Yes, if said agreement does not contravene the Social Pact.





Which are the typical annual maintenance costs of maintaining the existence and legal good standing of such an entity (excluding legal fees)?

The SRL pays a yearly corporate tax. The amount of the tax depends on the yearly sales of the SRL. This corporate tax will be for an amount of between US$100 to US$400 per year, depending on the sales of the SRL. Also, there are other types of taxes that companies must pay if they have any economic activity such as sales and income tax.


What are the general corporate tax rates? (Specify if there is a national versus local distinction).

Companies pay tax at the rate of- Registered in the Legal Entities Registry of the National Registry, but not registered in the Single Tax Registry (RUT) with profit-making activity (Inactive Company), 15% rate on the base salary, tax to be paid: ¢69,330.

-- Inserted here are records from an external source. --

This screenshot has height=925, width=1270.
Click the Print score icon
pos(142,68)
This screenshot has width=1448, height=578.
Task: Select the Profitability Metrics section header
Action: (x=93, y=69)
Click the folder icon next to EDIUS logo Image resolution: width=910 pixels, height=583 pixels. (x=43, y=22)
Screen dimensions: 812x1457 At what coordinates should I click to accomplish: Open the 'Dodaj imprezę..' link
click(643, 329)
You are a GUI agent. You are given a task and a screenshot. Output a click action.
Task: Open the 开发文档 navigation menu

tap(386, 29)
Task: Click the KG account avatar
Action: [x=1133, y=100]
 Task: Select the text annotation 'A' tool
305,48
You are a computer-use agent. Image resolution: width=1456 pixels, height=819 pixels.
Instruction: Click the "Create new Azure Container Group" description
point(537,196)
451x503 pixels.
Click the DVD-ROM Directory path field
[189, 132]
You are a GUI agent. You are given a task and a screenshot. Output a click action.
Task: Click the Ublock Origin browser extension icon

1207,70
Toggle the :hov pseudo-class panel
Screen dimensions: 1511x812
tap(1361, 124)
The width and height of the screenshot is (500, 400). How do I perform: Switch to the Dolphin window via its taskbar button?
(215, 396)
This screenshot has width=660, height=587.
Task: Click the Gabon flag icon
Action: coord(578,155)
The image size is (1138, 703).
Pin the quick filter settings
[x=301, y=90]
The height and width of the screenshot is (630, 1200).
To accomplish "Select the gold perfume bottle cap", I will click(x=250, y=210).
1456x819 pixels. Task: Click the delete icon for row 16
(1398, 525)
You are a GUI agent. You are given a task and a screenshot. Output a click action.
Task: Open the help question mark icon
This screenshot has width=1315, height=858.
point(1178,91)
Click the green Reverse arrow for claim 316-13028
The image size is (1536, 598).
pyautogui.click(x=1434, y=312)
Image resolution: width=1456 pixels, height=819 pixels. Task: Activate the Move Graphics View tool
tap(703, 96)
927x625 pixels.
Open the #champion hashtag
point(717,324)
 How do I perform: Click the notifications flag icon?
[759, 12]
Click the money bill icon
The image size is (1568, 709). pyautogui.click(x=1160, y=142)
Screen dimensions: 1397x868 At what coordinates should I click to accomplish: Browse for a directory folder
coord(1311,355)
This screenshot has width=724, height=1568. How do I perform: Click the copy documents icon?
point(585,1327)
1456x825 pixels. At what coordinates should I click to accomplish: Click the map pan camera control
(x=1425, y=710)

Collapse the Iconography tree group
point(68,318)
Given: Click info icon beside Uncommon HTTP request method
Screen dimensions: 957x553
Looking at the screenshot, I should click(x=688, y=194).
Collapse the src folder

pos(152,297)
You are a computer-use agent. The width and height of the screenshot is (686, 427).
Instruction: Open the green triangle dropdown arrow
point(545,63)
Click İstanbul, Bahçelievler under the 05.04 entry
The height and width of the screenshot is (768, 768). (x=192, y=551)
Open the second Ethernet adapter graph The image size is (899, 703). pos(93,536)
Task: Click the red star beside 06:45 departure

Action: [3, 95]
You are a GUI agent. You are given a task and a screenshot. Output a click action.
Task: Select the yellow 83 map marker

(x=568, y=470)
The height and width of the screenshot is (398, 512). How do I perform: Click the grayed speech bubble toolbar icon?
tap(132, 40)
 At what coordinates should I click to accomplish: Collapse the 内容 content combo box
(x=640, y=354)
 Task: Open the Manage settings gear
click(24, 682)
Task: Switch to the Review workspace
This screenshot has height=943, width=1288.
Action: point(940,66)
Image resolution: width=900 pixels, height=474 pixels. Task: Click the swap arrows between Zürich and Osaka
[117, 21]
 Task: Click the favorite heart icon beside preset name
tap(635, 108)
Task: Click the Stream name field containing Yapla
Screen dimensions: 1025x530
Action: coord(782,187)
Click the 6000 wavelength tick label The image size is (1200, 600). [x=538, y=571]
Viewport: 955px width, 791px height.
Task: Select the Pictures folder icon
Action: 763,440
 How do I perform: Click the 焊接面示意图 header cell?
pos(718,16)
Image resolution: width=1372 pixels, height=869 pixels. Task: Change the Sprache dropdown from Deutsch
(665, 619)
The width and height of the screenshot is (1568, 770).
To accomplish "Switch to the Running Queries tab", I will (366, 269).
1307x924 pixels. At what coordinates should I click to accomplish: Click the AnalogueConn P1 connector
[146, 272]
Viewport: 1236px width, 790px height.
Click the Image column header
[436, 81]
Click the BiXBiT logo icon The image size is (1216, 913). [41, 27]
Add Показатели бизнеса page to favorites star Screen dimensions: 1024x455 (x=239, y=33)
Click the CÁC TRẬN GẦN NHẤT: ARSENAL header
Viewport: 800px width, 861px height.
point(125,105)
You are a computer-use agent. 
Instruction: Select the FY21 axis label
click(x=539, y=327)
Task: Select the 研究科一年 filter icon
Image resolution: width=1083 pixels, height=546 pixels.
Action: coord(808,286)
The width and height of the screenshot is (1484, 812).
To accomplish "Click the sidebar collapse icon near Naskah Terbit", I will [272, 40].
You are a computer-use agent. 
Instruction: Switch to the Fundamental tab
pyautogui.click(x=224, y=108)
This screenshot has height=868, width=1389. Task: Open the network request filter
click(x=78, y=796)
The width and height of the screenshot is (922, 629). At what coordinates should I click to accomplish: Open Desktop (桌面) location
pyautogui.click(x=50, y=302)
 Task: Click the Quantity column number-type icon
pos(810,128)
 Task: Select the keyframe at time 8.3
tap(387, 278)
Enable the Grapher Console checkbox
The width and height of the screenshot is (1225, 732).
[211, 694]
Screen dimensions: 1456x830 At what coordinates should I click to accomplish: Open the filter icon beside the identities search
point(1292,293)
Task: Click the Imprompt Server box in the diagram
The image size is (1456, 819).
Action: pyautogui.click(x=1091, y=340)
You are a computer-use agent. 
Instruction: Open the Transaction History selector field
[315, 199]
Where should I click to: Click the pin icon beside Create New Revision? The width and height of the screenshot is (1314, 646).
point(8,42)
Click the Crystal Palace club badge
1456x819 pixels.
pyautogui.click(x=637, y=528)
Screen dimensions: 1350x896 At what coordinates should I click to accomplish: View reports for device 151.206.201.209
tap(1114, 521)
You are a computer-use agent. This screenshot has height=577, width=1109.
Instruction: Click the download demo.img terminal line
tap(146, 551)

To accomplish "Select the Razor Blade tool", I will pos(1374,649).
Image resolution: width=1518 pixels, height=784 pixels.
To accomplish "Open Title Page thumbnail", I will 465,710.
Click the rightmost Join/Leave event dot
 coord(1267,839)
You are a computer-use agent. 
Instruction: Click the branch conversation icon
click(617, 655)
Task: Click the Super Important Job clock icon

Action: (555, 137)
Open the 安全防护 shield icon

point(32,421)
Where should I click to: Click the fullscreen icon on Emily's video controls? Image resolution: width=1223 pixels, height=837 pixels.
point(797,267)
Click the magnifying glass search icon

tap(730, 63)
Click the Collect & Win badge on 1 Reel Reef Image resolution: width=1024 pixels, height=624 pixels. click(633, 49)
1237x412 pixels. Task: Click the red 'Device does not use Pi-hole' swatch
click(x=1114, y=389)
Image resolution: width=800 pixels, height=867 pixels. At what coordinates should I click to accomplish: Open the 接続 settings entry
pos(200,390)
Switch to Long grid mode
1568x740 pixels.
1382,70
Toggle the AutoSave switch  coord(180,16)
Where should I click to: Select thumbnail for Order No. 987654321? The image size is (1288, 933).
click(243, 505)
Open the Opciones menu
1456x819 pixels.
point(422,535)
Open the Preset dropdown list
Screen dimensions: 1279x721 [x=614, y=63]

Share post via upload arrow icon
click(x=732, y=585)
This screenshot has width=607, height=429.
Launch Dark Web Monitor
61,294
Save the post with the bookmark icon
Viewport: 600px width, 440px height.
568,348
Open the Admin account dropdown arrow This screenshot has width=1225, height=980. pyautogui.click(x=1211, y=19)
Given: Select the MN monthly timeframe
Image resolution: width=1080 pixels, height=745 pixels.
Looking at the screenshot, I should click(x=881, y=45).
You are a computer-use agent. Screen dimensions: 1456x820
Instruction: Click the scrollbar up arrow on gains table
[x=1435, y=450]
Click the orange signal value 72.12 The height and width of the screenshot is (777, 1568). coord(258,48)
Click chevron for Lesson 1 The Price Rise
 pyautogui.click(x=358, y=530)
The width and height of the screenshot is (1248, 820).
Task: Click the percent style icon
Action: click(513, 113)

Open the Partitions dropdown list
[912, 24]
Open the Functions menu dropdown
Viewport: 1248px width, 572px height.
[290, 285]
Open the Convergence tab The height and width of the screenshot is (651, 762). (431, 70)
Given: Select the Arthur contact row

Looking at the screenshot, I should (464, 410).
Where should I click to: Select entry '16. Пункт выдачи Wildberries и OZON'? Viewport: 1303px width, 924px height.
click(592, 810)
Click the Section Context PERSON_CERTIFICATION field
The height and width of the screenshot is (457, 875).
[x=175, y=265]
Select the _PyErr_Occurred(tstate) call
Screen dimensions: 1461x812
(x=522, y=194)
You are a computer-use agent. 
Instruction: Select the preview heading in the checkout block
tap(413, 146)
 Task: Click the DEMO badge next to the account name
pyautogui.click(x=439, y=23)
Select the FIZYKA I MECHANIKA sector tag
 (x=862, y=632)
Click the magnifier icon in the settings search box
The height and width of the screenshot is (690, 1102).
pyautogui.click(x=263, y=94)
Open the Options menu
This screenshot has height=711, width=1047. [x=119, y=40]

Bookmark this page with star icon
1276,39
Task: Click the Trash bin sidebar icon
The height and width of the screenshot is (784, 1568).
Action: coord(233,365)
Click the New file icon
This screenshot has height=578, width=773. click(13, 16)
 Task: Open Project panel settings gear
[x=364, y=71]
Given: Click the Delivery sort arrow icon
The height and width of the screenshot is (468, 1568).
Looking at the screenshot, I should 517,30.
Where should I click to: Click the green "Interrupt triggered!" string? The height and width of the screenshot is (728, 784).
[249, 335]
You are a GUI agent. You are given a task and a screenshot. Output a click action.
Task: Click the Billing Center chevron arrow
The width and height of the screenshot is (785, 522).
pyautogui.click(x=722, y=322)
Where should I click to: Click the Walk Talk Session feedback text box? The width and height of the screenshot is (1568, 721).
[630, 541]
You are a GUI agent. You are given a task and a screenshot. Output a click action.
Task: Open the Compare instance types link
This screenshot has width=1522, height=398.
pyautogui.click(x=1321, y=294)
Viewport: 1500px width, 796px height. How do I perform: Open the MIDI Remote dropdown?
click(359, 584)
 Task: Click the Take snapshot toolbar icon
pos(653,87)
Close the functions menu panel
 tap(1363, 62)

Taxpayers in the Income Tax (Simplified Tax Regime, Traditional Regime and/or Income and Capital Gains), with gross income less than 120 times the base salary*, in the declarations that they were required to submit in the previous period, 25% rate on the base salary, tax to be paid: ¢115,550.

Taxpayers in the Income Tax (Traditional Regime and/or Income and Capital Gains), with gross income between 120 and less than 280 times the base salary, in the declarations that they were required to submit in the previous period, 30% rate on the base salary, tax to be paid ¢138.660.

Taxpayers in the Income Tax (Traditional Regime and/or Income and Capital Gains), with gross income exceeding 280 times the base salary, in the declarations that they were required to submit in the previous period, 50% rate on the base salary, tax to be paid ¢231.100.

*Current base salary ¢462,200 (period 2024) *of yearly income;



Summary of any specific matters, e.g. recent or prospective major legal developments

The last major legal development was the pending law regarding the obligation of disclosing the ultimate beneficial owners of all Costa Rican companies to the Costa Rican Central Bank.